For the first position, we need to calculate: $$3 \times (\text{first number of } u) - 5 \times (\text{first number of } v)$$.
For the second position, we need to calculate: $$3 \times (\text{second number of } u) - 5 \times (\text{second number of } v)$$.
For the third position, we need to calculate: $$3 \times (\text{third number of } u) - 5 \times (\text{third number of } v)$$.

**step3** Calculating the first position result

First, let's find the result for the numbers at the first position.
The first number of $$u$$ is 2. The first number of $$v$$ is 1.
We need to calculate $$3 \times 2 - 5 \times 1$$.
First, we multiply 3 by 2:
$$3 \times 2 = 6$$
Next, we multiply 5 by 1:
$$5 \times 1 = 5$$
Now, we subtract the second result from the first result:
$$6 - 5 = 1$$
So, the result for the first position is 1.

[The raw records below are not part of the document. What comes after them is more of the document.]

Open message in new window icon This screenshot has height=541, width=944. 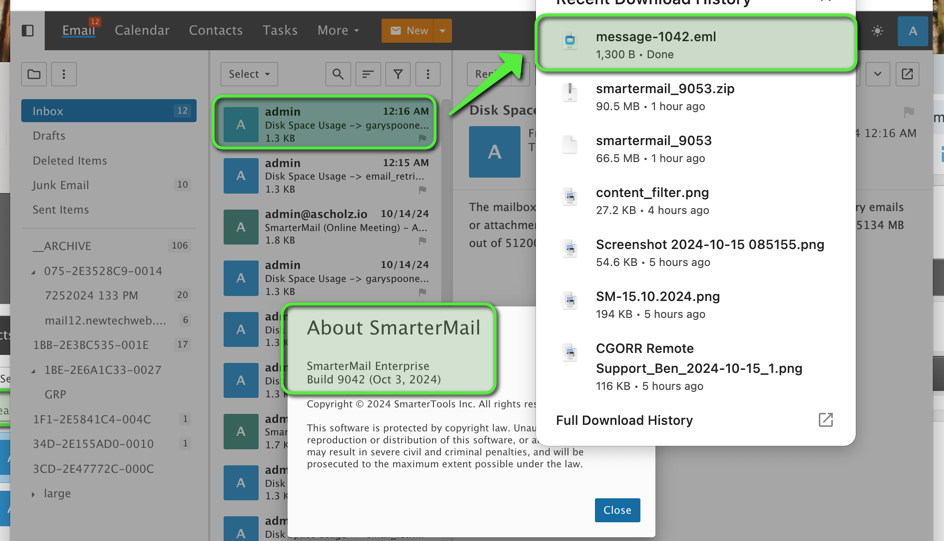tap(907, 74)
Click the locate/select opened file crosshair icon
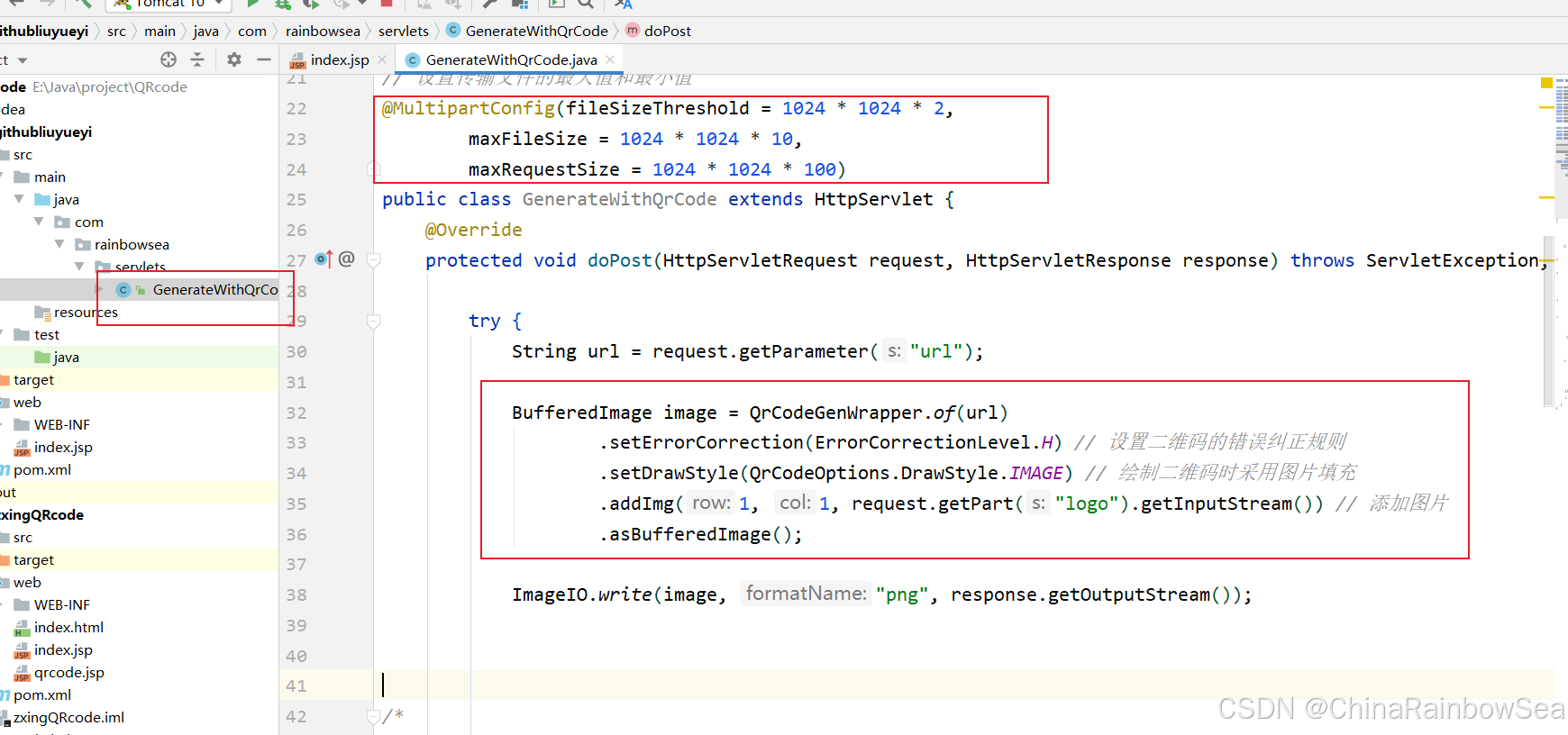 click(x=169, y=59)
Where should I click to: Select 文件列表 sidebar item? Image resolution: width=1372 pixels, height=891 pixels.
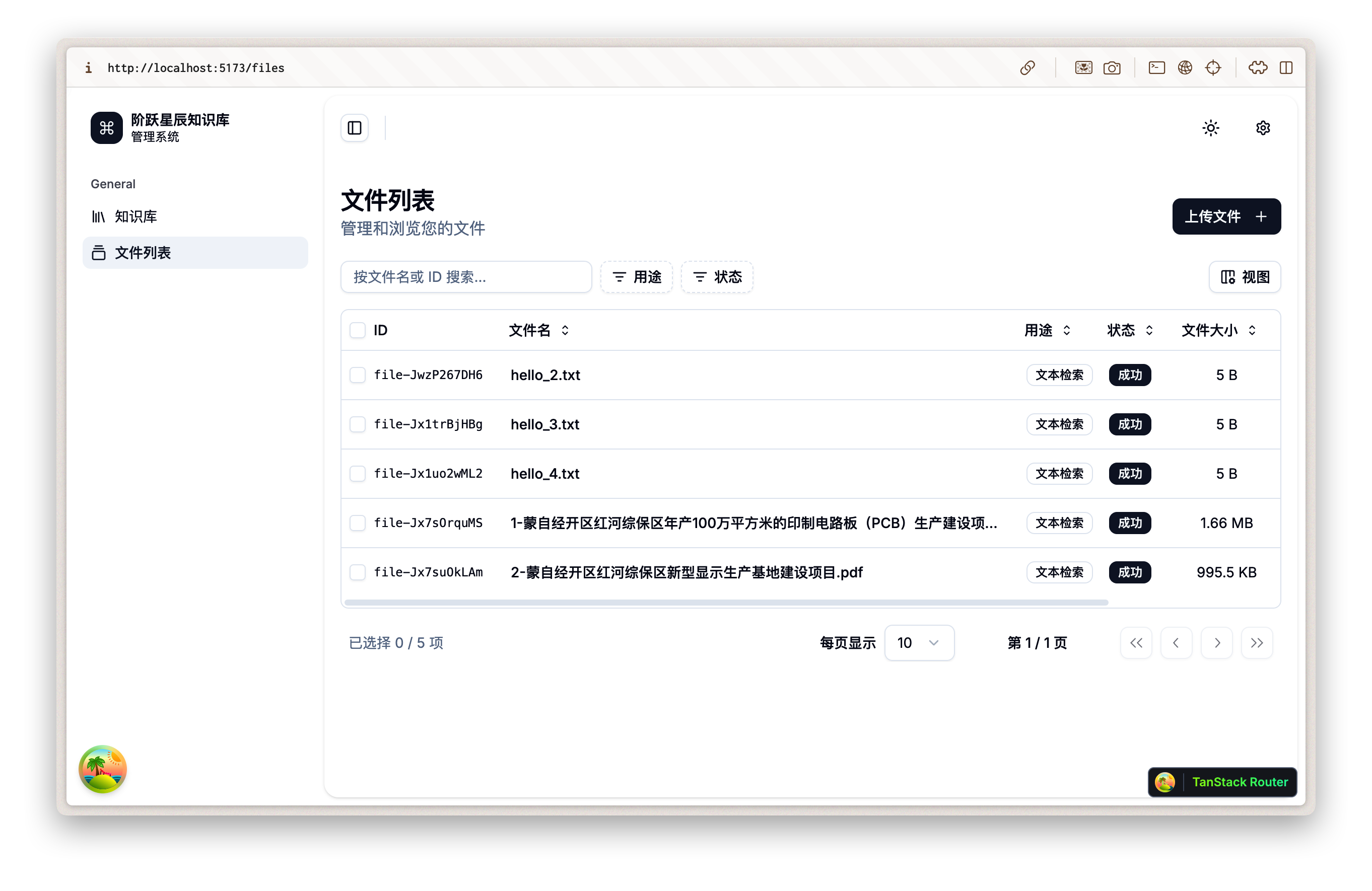click(143, 253)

**step4** Calculating the second position result

Next, let's find the result for the numbers at the second position.
The second number of $$u$$ is 4. The second number of $$v$$ is -6.
We need to calculate $$3 \times 4 - 5 \times (-6)$$.
First, we multiply 3 by 4:
$$3 \times 4 = 12$$
Next, we multiply 5 by -6:
When we multiply a positive number by a negative number, the result is a negative number.
$$5 \times (-6) = -30$$
Now, we subtract -30 from 12:
$$12 - (-30)$$
Subtracting a negative number is the same as adding the positive version of that number. So, this is like starting at 12 on a number line and moving 30 units in the positive direction.
$$12 - (-30) = 12 + 30 = 42$$
So, the result for the second position is 42.

**step5** Calculating the third position result

Finally, let's find the result for the numbers at the third position.
The third number of $$u$$ is -5. The third number of $$v$$ is 9.
We need to calculate $$3 \times (-5) - 5 \times 9$$.
First, we multiply 3 by -5:
When we multiply a positive number by a negative number, the result is a negative number.
$$3 \times (-5) = -15$$
Next, we multiply 5 by 9:
$$5 \times 9 = 45$$
Now, we subtract 45 from -15:
$$-15 - 45$$
This means we start at -15 on a number line and move 45 units further in the negative direction.
$$-15 - 45 = -60$$
So, the result for the third position is -60.

**step6** Combining the results

We have calculated the result for each position:
The result for the first position is 1.
The result for the second position is 42.
The result for the third position is -60.
So, the final result of $$3u - 5v$$ is a new list of numbers, written as $$(1, 42, -60)$$.